The neglect “the child” faces causes it to gravitate towards the “aliens” that created the vivarium. It starts watching this strange television that “the parents” can’t understand and meets and learns different things from the outside world that the two have no clue of. Despite this Gemma continues to fulfill her obligation as the “Momma Bird” until the child is much bigger than herself, just like the Cuckoo.

The film also uses the significance of the number 9 as an underlying theme. When Tom and Gemma and trying to escape the vivarium no matter how long they drive or where they turn they always end up coming back to the same house with the number 9. The number 9 has many meanings throughout the world but they all have to do with the end of a cycle, either the 9 months of gestation or the phases of experience. This cycle being a critique on the monotony and lifelessness of suburban life. In their emotionless purgatory their life became nothing more than a meaningless cycle. They eat processed foods with no flavor, Tom works all day digging his hole that leads to nowhere, Gemma goes through the motions of raising their emotionless child in their emotionless house, they lose interest in each other, and eventually lose themselves.

With a running time of an hour and forty minutes these messages begin to feel underwhelming. Which is where the film seems to fall short. These complex social critiques and motifs become seemingly meaningless as the film progresses. All of the metaphors and foreshadowing, unresolved issues and unanswered mysteries, seems wasteful in the end. But this is the punch of the movie, going all the way back to the beginning in the Cuckoo’s nest. That things are just the way things are pointless. The film can be interpreted as being about nature but in reality it is dealt with a more metaphorical sense.

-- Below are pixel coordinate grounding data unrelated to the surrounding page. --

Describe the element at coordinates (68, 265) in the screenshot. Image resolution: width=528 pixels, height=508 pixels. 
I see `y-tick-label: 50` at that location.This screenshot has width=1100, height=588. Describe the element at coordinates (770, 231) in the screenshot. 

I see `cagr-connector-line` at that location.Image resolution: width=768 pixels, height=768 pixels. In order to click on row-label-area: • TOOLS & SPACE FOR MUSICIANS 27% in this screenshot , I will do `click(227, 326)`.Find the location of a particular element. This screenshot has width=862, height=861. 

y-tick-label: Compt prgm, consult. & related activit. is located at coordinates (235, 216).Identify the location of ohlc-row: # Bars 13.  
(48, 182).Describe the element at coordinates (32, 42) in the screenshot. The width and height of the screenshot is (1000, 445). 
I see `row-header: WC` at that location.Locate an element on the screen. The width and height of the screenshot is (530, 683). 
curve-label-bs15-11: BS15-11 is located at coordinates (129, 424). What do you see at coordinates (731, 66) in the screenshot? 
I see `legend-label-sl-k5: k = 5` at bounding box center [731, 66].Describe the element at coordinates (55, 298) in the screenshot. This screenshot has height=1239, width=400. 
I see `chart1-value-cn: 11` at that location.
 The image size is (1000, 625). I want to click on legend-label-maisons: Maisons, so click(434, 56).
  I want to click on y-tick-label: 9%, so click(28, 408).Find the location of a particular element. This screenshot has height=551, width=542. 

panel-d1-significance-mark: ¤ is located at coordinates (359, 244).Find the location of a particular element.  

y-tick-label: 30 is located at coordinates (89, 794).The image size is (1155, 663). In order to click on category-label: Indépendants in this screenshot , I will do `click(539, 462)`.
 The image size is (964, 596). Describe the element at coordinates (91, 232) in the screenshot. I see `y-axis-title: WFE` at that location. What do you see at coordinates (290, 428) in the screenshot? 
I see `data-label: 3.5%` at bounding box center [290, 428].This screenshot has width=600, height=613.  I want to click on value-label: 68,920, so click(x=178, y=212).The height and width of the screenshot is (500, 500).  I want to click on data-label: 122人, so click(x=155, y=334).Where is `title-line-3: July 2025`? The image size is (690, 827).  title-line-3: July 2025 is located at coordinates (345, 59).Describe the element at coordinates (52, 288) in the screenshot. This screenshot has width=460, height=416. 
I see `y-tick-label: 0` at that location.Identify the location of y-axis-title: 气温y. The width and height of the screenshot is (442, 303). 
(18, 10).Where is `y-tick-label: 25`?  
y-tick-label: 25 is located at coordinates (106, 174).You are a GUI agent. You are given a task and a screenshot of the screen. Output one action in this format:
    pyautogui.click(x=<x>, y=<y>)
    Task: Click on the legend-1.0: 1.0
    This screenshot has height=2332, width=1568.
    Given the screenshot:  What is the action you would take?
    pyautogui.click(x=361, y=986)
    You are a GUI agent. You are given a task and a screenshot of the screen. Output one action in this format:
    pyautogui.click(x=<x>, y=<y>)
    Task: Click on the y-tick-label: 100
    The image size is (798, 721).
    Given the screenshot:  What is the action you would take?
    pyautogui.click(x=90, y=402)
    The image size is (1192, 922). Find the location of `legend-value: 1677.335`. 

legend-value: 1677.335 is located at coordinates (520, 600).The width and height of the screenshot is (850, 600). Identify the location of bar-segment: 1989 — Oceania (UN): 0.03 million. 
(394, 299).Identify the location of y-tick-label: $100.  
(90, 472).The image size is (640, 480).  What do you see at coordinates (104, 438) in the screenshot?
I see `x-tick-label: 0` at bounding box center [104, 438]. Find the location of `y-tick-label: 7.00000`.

After the opening scene Gemma walks over to one of her students looking down at the dead chick the Cuckoo had kicked out of the nest, the little girl asks Gemma who would do such a thing to the poor baby birds to which Gemma suggests it was a Cuckoo and explains how it needed a nest. The girl is confused and asks why the Cuckoo doesn’t just make its own nest, and Gemma replies “Because that’s nature, that’s just the way things are.” There is no rationalization for the actions of Gemma and Tom is continuing to raise “the child” because it’s not supposed to be rationalized. Tom works on his hole until he eventually dies from malnutrition and disease and is buried in the grave he dug himself. Gemma tries her best to form a seemingly genuine connection with “the child” only to have her final words be an angry “I’m Not Your Mother.” Nothing ever comes from the work and effort they put in; they are only stuck back at where they started. The “aliens” aren’t an evil antagonist with a master plan for world domination. They are doing nothing else but doing what they do in order to survive. There is no drama or deeper meanings to anything, because that’s life, nothing more than a meaningless endless paradox.

After Gemma and Tom die and “the child” buries them in Tom’s hole, the child leaves the vivarium returning to the original real estate company and taking the position of the last martin only to continue the cycle all over again, an endless loop just like the number 9.